In two years, you will have approximately $1.5115 per dollar invested. Explain
This is a question about **compound interest**, which means your money earns interest, and then that interest also starts earning more interest! It's like a snowball rolling down a hill, getting bigger and bigger! The solving step is:

1. **Understand the monthly growth:** Every month, your money grows by 1.72%. This means for every dollar you have, you'll have $1 + $0.0172 = $1.0172 at the end of the month. So, you just multiply your current amount by 1.0172 to find out how much you'll have next month.

2. **Calculate for one year (12 months):** Since there are 12 months in a year, you start with $1, and then you multiply by 1.0172, then multiply *that result* by 1.0172 again, and so on, for 12 times!
So, you'd do: $1 * 1.0172 * 1.0172 * 1.0172 * 1.0172 * 1.0172 * 1.0172 * 1.0172 * 1.0172 * 1.0172 * 1.0172 * 1.0172 * 1.0172.
A faster way to write this is (1.0172)^12.
When you calculate that, you get about $1.2294.

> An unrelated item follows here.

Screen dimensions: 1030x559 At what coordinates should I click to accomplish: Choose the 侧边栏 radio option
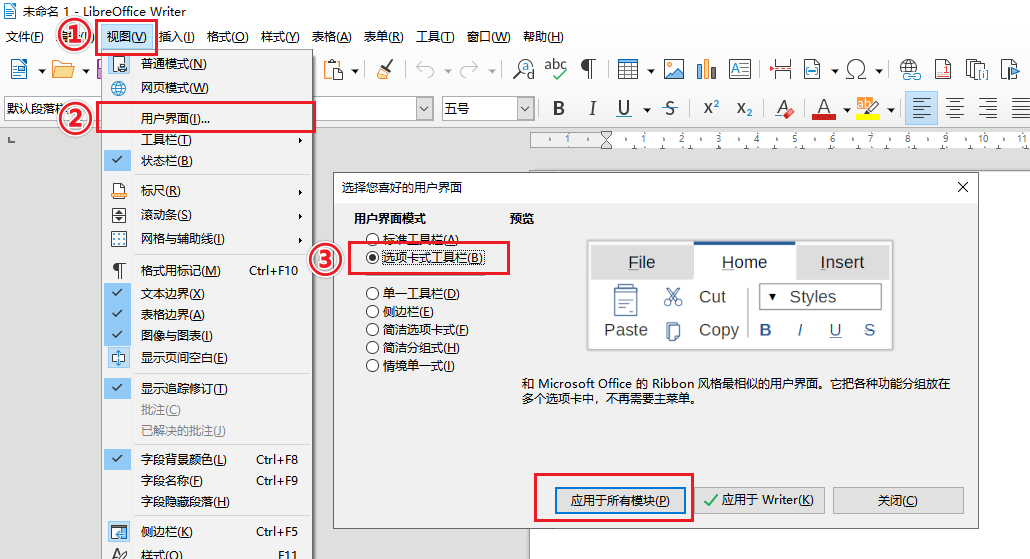[373, 312]
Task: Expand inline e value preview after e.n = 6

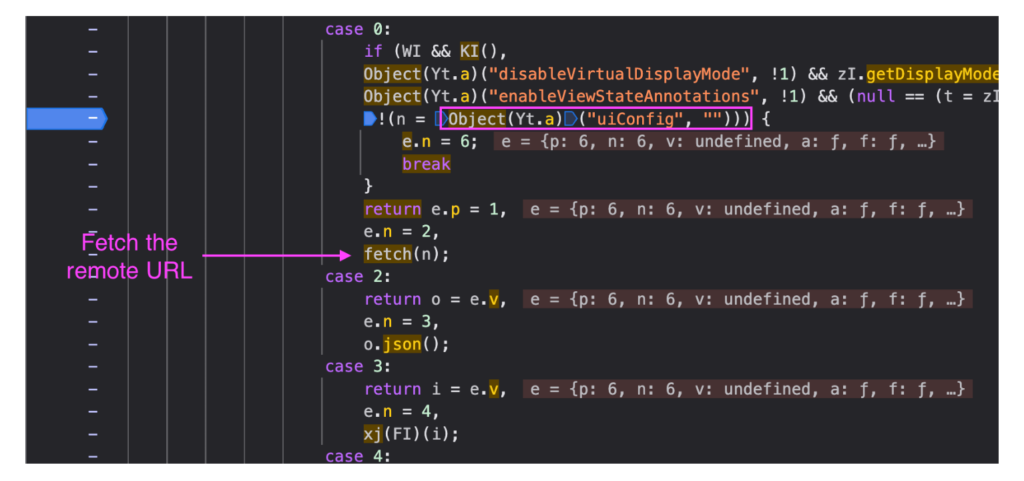Action: [718, 142]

3. **Calculate for two years (24 months):** For two years, it's the same idea, but you do it for 24 months instead of 12! So, you're multiplying your starting dollar by 1.0172, 24 times in a row.
This is (1.0172)^24.
If you already know how much you have after one year ($1.2294), you can just multiply that by (1.0172)^12 again to get the two-year total!
When you calculate that, you get about $1.5115.

Alternative answer

Answer:
In one year, you will have approximately $1.2292 per dollar invested.
In two years, you will have approximately $1.5109 per dollar invested. Explain
This is a question about how money grows over time when you earn interest each month (this is called compound interest). The solving step is:

First, let's figure out what 1.72 percent means. It's the same as 0.0172 as a decimal.
So, if you start with $1, after one month, you'll have your original $1 plus $1 * 0.0172 interest. That means you'll have $1 * (1 + 0.0172) = $1 * 1.0172.

1. **For one year:**
A year has 12 months. Since the interest is added every month to the *new* total, we multiply by 1.0172 for each of those 12 months.
So, starting with $1, after 12 months, you'd calculate:
$1 * 1.0172 * 1.0172 * 1.0172 * ... (12 times)
This is the same as $1 * (1.0172)^12.
Using a calculator, (1.0172) to the power of 12 is about 1.22915.
So, you'll have approximately $1.2292 per dollar invested in one year.

2. **For two years:**
Two years have 24 months (12 months/year * 2 years = 24 months).
We do the same thing, but for 24 months!
So, starting with $1, after 24 months, you'd calculate:
$1 * (1.0172)^24.
Using a calculator, (1.0172) to the power of 24 is about 1.51086.
So, you'll have approximately $1.5109 per dollar invested in two years.

It's super cool how the money grows faster because you're earning interest on your interest!